Esta era una de las muchas madrasas que en el pasado estuvieron en
funcionamiento y que convirtieron a la ciudad en un importante centro
universitario. Aunque sólo funcionaba una en la actualidad, la ciudad seguía
concentrando unos 30.000 estudiantes de todas las materias.
Dimos un paseo en torno al
estanque. Un par de terrazas bastante populares entre los lugareños lo
rodeaban. La sombra permitía disfrutar del momento. Algunas personas
aprovechaban para pescar. Sorprendentemente, había peces en el estanque pero
nunca me hubiera atrevido a comer pescado del mismo.

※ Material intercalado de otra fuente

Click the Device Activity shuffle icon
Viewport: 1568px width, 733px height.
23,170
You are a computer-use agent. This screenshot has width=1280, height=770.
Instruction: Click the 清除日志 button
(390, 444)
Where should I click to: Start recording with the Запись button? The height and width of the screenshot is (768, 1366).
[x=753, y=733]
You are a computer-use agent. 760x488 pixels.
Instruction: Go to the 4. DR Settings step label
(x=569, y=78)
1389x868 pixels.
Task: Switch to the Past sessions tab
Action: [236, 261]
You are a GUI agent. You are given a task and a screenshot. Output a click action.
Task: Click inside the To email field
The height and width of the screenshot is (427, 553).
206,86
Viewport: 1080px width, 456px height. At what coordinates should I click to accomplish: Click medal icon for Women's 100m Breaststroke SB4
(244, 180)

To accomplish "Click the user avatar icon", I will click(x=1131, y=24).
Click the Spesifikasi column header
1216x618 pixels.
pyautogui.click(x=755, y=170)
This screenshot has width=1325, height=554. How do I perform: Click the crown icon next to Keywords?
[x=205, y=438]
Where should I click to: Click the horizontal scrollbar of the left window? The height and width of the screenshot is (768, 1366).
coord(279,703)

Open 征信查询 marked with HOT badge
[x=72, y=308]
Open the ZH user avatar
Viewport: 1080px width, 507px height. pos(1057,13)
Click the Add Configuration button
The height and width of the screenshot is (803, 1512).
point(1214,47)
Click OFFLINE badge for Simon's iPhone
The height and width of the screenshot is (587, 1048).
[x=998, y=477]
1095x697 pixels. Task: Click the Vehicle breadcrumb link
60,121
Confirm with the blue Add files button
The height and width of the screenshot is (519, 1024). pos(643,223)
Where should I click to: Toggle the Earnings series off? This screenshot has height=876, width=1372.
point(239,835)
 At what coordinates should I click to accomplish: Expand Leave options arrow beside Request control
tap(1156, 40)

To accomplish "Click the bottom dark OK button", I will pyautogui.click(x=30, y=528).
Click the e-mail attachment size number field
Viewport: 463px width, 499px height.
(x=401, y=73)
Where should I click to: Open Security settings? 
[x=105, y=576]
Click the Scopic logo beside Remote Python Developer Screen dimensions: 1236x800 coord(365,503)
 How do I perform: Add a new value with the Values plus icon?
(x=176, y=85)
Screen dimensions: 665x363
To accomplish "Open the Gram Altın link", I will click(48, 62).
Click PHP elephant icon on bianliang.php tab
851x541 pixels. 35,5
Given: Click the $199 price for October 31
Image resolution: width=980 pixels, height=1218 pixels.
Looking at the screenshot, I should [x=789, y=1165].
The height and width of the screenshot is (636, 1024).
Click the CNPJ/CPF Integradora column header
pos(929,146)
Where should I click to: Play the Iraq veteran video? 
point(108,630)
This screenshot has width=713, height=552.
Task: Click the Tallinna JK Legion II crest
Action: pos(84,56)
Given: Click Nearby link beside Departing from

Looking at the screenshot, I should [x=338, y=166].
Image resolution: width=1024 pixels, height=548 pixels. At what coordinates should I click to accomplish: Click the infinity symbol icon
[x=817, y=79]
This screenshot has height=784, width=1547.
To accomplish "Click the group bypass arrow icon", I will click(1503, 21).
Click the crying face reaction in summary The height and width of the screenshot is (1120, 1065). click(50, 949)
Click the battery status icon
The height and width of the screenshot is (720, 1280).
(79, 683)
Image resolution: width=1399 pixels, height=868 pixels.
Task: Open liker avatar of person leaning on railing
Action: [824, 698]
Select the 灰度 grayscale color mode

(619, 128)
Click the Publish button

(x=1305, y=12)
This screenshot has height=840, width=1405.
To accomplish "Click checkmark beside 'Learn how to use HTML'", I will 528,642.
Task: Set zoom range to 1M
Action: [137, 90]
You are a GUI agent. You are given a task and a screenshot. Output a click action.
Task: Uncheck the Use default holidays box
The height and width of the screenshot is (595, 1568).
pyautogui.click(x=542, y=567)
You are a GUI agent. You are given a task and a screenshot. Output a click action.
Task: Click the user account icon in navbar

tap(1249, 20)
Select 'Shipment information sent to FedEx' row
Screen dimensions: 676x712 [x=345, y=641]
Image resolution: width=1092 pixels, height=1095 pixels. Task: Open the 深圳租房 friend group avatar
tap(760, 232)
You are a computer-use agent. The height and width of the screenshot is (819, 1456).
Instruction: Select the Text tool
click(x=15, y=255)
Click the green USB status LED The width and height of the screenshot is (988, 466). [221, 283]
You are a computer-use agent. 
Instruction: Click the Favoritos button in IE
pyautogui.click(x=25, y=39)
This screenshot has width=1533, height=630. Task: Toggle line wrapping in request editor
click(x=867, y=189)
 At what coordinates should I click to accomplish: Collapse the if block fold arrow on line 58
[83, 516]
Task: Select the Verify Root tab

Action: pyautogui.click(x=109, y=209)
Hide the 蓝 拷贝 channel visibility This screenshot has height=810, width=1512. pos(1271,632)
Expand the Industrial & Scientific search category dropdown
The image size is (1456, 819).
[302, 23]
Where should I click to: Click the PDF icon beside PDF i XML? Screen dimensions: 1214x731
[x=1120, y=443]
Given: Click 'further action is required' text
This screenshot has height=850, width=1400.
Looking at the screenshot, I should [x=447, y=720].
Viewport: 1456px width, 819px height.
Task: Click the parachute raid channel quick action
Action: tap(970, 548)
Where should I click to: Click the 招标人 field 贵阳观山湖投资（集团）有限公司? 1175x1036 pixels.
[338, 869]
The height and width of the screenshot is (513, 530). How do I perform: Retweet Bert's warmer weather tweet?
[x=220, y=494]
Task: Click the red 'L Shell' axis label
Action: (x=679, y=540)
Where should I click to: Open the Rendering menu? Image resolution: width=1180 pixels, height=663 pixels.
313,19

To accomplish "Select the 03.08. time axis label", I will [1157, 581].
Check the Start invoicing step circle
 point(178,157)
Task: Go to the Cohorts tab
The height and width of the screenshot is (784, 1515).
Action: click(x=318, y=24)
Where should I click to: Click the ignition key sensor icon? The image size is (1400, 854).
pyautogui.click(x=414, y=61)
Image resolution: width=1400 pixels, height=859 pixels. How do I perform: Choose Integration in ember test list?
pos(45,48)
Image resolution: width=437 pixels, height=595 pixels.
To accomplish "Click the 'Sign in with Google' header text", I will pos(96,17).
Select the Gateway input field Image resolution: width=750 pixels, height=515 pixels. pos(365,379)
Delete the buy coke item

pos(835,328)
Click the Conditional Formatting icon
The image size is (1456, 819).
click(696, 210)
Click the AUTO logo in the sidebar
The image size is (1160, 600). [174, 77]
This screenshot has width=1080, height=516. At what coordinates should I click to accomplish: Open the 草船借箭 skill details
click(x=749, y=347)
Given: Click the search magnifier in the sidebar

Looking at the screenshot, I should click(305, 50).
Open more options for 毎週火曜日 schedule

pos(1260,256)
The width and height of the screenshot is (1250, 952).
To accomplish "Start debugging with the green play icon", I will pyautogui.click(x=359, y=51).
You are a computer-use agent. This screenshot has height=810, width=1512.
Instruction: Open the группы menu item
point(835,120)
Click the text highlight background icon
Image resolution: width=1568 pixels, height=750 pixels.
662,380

En uno de los pequeños puestos
callejeros, un comerciante vendía platos típicos de cerámica. Iluminada estaba
buscando algo que le gustara. Me puse a escrutarlos con el fin de entretenerme
y echarle una mano. Para mi sorpresa, encontré unos platos con el escudo del
Real Madrid. No había de otros equipos. Era increíble la influencia o la
difusión que podía llegar a tener el fútbol.
Por aquel entorno paseaban las
familias, compraban chucherías, los niños jugaban montados en sus coches de
juguete o correteaban sin hacer demasiado ruido.
Muchas de las tiendas de la
plaza habían pasado al dominio de los vendedores de recuerdos para turistas. El
turismo había desplazado a los comercios tradicionales, lo que restaba personalidad
a la plaza. En una de ellas compré un libro de fotos (con un texto lamentable
en español) y unas monedas antiguas.